Drôle d’histoire que celle de la bibliothèque de ce grand lecteur et amoureux fou des livres. De la bibliothèque comme œuvre singulière.
Après nous avoir entretenu de brillante façon sur le rapport aux œuvres littéraires et au livre lui-même, notamment dans le mémorable Une histoire de la lecture (1998), Alberto Manguel nous raconte ici le lien particulier qui l’unit à sa collection personnelle de plus de 35 000 livres. Comme l’indique le sous-titre de son dernier essai, l’épanchement nostalgique de Manguel à propos de sa bibliothèque est aussi l’occasion pour lui de quelques développements digressifs, toujours inspirés par ses chers grimoires.

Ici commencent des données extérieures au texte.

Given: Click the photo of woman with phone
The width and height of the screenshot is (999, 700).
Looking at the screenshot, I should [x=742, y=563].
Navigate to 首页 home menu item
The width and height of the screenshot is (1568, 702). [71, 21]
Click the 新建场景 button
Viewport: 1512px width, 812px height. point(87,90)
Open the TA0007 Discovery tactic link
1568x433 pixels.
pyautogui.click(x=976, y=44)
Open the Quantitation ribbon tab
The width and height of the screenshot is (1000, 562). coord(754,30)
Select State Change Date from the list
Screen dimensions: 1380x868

Manguel avoue adopter une attitude possessive à l’endroit de ses livres : il écrit dans leurs marges ; il ne les prête pas ; il vit avec eux une relation affective, fusionnelle. Ses livres lui apportent consolation et réconfort, en tant que tentatives à la fois vaines et admirables d’atteindre la connaissance. « Nos créations, nos Golems ou nos bibliothèques, sont au mieux des choses qui suggèrent l’approximation d’une copie de notre intuition trouble de la réalité, elle-même imitation imparfaite d’un archétype ineffable. »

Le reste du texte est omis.